[WHAT TO DO]
[1] Reproduce the passage of the superannuation article starting with "Drawing comparisons between" and going on through "managed their accounts.".
[2] In the superannuation article, what reason does Wainer give for why people would stop buying advice, administration, investments or insurance through the current retail models? Answer in one to three sentences.

So as Australia’s superannuation industry continues to prepare itself for SuperStream, the next area of focus is, inevitably, innovation.
And for Wainer, automation and its increase continues to be SyncSoft’s primary focus.
“To my mind, there’s going to be a massive shift in the way superannuation data is transacted,” he said.
“Currently, we operate in substantially a B-to-B world; the technology provider sells some software to an administrator who provides a service for a super fund.”
“They’re all B-to-B’s who eventually deal with an employer who has some employees, but the trick is to dramatically shorten that chain,” Wainer continued.
“So the next wave of innovation – certainly coming from us – is that we’re going to chop that chain up.”
“Instead of five links, it’s only going to be about two,” he said.
Interestingly, Wainer said that his point was well illustrated by the past, present and even future of music distribution.
“Think back a generation ago when you used to go into a record shop to buy your record,” he said. “There was a distributor and a retailer and so on.”
“But you don’t buy your music like that anymore and the question is, why would you be buying your advice or your administration or your investments or your insurance in that way?” Wainer asked.
“Why would you keep buying through the current retail models that exist?”
“The answer is that you wouldn’t – at least not if there’s a solution to do it differently,” he said.
Drawing comparisons between the features of self-managed super funds and those of the larger industry and retail funds, Stevens suggested that the next frontier lay in giving superannuants choice and flexibility in how they managed their accounts.
“So it’s consolidating those features that provides clients with a lot more ability to manage the funds themselves,” he said.
“And intrafund advice and scalable advice are integral parts; it’s the real-time integration of those pieces through a modern technology base that becomes critical.”
“So platforms need to be based on service oriented architecture and they need to truly reuse the underlying components,” Stevens continued.
“When people are entering information on to the website, when people are pre-populating things on the website, it has to be real-time, real information coming off that administration system and not from some highly manual external process that’s bolted on.
“You simply can’t afford to do that.”
For Wainer, the fundamental truth was that there were listeners and leaders in technology provision.
“Take, for example, a technology provider that’s in the general IT business and has acquired a product,” he said.
“They’re not going to be seen as a leader and I would argue that they’re actually in the business of a cash cow.”

[INFORMATION SHOWN]
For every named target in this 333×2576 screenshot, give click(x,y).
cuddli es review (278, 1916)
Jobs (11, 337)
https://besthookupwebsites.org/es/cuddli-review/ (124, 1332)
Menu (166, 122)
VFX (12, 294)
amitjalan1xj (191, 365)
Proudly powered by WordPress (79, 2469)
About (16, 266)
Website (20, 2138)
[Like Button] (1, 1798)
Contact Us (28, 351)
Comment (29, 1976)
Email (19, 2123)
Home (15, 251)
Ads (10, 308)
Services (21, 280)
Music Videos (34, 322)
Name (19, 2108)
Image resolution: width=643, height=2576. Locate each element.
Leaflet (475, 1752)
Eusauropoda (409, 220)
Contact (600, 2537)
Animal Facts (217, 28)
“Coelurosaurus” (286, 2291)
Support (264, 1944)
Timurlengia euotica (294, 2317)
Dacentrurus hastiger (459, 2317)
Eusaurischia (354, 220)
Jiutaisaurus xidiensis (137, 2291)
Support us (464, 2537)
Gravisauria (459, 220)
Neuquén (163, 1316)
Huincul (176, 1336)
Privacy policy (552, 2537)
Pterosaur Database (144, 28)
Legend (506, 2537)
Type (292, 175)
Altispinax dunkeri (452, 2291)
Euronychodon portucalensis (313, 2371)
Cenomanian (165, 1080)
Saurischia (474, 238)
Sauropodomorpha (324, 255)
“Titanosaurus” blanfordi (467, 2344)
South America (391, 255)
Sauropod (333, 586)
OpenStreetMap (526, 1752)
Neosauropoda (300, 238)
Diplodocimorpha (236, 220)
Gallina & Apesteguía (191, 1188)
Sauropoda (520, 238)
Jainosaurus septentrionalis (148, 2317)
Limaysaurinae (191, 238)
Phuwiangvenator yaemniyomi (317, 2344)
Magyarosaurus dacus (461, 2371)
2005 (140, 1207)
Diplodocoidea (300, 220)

[RESPONSES IN ORDER]
[1]
Drawing comparisons between the features of self-managed super funds and those of the larger industry and retail funds, Stevens suggested that the next frontier lay in giving superannuants choice and flexibility in how they managed their accounts.

[2] Wainer points out that people no longer buy music through the old chain of distributor and retailer in a record shop. By the same logic, he says, people wouldn't keep buying these services through the current retail models if a solution existed to do it differently.